The UConn Health Center will have new leadership as it moves ahead with a just-approved $864 million expansion and renovation plan. School of Medicine Dean Dr. Cato Laurencin is stepping down July 1, UConn President Susan Herbst announced Thursday.
“While many people worked hard over many years to secure a healthy future for the UConn Health Center, no one toiled as tirelessly toward this goal as Dr. Cato T. Laurencin,” Herbst wrote in an email to faculty, staff, students, alumni and others. “With this major legislative achievement secured, Dr. Laurencin has made a decision to recast his energies entirely toward leading translational research initiatives, conducting research, mentoring and providing clinical care.”

Laurencin speaks at the announcement of the $864 million Bioscience Connecticut plan last month
Laurencin, who is also stepping down as the university’s vice president for health affairs, will become CEO of the Connecticut Institute for Clinical and Translational Science, a partnership between UConn, regional hospitals and community organizations. He will also serve as director of the Institute for Regenerative Engineering.
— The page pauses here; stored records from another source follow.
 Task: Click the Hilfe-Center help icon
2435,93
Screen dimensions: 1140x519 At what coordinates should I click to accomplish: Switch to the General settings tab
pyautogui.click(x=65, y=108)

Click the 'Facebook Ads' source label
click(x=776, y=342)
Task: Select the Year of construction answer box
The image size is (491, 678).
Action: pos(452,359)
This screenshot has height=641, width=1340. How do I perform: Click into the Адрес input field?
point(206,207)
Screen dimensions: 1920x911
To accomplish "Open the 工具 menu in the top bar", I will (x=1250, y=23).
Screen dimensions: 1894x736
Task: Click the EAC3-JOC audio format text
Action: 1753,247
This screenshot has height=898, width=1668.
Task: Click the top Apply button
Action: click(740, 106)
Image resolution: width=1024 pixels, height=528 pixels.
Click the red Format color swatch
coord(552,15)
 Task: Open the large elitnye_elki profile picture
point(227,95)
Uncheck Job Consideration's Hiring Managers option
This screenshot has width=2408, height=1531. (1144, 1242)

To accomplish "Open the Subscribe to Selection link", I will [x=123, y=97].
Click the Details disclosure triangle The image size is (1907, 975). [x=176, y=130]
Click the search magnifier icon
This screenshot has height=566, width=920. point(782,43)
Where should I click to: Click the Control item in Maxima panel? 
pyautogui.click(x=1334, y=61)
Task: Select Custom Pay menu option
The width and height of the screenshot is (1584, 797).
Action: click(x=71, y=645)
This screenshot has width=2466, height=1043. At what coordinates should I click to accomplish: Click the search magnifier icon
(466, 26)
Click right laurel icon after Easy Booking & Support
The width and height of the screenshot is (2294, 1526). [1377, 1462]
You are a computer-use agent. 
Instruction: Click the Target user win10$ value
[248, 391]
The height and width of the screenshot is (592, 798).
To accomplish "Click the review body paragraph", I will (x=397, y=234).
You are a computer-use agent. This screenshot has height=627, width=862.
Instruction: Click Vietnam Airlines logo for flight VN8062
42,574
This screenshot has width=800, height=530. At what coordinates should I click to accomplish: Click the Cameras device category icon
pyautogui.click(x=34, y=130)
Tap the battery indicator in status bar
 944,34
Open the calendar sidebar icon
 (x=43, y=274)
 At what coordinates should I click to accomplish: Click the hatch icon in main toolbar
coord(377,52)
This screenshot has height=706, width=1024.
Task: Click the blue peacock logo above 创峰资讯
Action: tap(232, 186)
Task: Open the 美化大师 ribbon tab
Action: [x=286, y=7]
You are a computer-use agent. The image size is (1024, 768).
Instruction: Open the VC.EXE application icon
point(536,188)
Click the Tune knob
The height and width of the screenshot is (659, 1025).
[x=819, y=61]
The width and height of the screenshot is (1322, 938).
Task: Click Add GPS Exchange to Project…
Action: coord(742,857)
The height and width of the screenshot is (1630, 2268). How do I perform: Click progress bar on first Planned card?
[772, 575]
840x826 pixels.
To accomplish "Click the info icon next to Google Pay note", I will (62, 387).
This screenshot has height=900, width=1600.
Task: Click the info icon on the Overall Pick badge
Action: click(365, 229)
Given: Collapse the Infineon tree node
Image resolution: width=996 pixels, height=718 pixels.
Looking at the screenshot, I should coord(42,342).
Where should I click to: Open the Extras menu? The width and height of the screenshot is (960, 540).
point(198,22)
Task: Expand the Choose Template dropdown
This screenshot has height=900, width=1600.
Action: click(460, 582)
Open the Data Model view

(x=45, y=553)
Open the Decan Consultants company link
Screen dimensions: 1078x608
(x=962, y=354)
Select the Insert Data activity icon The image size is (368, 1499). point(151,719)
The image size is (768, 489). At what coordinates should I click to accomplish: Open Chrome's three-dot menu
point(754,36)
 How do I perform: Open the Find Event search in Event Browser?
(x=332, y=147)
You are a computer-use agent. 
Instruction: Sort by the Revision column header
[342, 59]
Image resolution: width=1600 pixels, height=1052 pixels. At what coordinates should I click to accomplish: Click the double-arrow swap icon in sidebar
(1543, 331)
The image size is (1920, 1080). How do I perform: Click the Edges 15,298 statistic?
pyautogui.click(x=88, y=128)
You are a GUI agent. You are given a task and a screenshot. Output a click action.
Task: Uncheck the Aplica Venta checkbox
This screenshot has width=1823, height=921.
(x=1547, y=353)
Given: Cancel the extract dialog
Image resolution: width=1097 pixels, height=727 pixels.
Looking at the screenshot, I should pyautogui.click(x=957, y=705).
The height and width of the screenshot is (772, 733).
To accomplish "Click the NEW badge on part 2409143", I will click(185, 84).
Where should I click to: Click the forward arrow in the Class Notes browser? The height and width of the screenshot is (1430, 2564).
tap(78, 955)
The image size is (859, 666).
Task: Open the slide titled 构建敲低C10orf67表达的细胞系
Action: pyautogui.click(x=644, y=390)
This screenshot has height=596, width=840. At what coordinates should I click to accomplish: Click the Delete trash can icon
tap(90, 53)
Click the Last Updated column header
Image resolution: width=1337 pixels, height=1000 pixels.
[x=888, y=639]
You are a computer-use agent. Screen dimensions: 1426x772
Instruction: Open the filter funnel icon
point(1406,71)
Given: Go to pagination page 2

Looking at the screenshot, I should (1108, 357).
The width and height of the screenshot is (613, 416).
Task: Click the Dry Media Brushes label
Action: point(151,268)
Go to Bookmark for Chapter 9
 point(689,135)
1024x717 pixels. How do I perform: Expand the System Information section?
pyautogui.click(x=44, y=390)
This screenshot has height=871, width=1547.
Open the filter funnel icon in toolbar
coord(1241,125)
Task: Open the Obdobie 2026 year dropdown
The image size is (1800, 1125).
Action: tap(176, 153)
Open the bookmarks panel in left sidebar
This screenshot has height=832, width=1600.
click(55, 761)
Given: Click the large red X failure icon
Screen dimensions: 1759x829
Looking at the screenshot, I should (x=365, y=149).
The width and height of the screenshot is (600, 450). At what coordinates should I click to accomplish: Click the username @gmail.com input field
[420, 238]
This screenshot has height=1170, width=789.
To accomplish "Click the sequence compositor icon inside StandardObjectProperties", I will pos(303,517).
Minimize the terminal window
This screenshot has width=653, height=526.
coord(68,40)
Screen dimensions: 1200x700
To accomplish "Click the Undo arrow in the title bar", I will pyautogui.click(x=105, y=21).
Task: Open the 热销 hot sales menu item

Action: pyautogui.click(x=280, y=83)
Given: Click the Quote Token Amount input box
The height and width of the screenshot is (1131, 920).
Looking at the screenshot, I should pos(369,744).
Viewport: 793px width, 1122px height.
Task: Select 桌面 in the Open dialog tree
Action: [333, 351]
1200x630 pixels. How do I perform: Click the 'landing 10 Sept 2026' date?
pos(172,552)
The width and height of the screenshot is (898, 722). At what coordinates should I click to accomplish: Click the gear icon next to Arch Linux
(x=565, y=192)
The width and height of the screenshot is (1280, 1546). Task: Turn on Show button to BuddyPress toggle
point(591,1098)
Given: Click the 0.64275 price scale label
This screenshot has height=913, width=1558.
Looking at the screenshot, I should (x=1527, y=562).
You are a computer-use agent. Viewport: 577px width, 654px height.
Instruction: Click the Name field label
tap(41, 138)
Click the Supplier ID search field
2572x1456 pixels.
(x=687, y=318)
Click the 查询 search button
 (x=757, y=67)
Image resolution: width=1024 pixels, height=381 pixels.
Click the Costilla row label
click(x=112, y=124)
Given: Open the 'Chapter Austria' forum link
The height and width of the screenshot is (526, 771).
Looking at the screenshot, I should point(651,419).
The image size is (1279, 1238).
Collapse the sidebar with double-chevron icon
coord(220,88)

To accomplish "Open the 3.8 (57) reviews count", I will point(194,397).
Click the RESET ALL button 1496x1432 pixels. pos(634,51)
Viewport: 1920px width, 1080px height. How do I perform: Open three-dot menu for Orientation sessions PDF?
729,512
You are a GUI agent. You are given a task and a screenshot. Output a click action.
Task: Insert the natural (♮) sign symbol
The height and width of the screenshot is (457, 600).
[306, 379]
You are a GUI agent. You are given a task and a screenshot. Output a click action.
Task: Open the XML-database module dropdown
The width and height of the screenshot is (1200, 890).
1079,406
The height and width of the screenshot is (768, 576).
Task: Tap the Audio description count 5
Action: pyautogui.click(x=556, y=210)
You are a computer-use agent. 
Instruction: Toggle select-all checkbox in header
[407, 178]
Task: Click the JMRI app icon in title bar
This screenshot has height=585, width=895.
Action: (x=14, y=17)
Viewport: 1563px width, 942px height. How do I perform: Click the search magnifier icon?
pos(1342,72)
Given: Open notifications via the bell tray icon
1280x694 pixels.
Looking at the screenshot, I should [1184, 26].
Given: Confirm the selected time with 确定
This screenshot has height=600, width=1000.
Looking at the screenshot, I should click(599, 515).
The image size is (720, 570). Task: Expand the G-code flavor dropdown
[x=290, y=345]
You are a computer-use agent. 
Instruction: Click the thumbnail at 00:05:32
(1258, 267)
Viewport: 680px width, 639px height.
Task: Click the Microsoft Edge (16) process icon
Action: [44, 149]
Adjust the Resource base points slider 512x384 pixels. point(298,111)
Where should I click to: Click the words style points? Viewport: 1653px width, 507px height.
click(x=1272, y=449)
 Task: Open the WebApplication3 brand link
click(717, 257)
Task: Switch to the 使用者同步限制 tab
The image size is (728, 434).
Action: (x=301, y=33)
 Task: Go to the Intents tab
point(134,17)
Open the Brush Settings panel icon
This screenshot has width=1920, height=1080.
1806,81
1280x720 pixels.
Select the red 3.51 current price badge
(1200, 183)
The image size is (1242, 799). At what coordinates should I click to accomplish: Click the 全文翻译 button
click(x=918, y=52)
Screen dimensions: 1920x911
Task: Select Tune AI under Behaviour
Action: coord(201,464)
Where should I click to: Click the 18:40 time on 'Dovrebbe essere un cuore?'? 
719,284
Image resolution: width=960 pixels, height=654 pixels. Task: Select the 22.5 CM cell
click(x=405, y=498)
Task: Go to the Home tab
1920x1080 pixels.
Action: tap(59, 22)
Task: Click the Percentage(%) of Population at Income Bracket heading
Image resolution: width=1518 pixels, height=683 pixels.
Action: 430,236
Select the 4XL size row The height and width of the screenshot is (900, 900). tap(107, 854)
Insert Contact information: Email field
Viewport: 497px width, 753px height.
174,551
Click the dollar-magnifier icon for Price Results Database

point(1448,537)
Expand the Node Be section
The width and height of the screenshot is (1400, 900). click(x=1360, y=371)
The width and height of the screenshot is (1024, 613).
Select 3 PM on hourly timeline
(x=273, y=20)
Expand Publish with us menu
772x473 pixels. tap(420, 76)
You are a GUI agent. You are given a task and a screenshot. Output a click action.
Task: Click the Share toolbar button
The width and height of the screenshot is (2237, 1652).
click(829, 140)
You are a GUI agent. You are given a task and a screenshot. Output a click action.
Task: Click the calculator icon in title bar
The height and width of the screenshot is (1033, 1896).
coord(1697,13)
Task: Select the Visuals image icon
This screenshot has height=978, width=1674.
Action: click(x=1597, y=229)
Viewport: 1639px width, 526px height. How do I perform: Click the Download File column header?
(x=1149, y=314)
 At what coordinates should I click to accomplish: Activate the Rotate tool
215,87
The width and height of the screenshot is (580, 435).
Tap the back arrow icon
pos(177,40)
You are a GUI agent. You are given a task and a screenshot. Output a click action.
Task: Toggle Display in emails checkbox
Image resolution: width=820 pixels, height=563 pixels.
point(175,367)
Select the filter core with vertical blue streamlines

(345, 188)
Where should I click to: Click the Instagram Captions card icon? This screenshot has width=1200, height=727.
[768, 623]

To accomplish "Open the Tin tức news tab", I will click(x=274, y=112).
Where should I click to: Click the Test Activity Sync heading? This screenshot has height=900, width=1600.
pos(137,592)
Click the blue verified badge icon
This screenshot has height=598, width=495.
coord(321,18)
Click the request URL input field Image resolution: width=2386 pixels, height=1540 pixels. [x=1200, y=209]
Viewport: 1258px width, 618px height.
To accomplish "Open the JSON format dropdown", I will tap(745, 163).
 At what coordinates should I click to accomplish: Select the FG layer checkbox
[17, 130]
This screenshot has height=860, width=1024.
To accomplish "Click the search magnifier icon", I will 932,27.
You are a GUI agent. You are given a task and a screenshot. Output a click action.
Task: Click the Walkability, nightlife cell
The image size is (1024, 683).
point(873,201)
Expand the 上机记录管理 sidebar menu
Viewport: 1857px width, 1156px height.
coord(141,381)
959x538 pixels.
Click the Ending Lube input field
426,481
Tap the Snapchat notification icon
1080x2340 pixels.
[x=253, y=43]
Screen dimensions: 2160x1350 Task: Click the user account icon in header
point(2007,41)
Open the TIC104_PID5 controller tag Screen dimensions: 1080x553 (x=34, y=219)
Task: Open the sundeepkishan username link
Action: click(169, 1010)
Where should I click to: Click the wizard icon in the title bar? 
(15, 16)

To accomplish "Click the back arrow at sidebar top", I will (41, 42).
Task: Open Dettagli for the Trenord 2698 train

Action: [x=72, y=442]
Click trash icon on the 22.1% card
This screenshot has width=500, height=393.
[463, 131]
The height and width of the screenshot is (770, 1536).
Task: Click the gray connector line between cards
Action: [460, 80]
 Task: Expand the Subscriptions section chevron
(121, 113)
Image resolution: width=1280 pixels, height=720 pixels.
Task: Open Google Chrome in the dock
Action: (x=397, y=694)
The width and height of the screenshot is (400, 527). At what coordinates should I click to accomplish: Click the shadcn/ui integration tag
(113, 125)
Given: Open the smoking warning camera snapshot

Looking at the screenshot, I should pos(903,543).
Laurencin, an orthopaedic surgeon, has a PhD in biochemical engineering and biotechnology and holds a number of patents.
Herbst, who became president Wednesday, said the university will name an interim vice president shortly and that a national search will be conducted to find Laurencin’s successor.
In an email to be sent to the university community later today, Laurencin praised the plan to expand and renovate the health center, called Bioscience Connecticut, and thanked those who had worked with him in his three years at the health center.
“Assuring the long term future for the Health Center was my number-one goal in coming to UCONN and I’m excited it has been accomplished,” he wrote, citing positive financial margins at the health center in the past two years, record-setting grant awards and philanthropy.
Laurencin said the center for clinical and translational science “has the potential of uniting the region as a force in the development of bioscience.” The other institute he will direct recently received major funding to develop ways to regenerate large tissues, such as limbs–a goal he and his team has worked toward for years, he wrote.
Laurencin wrote that he will also continue to treat shoulder and knee injuries and remain involved in medical education.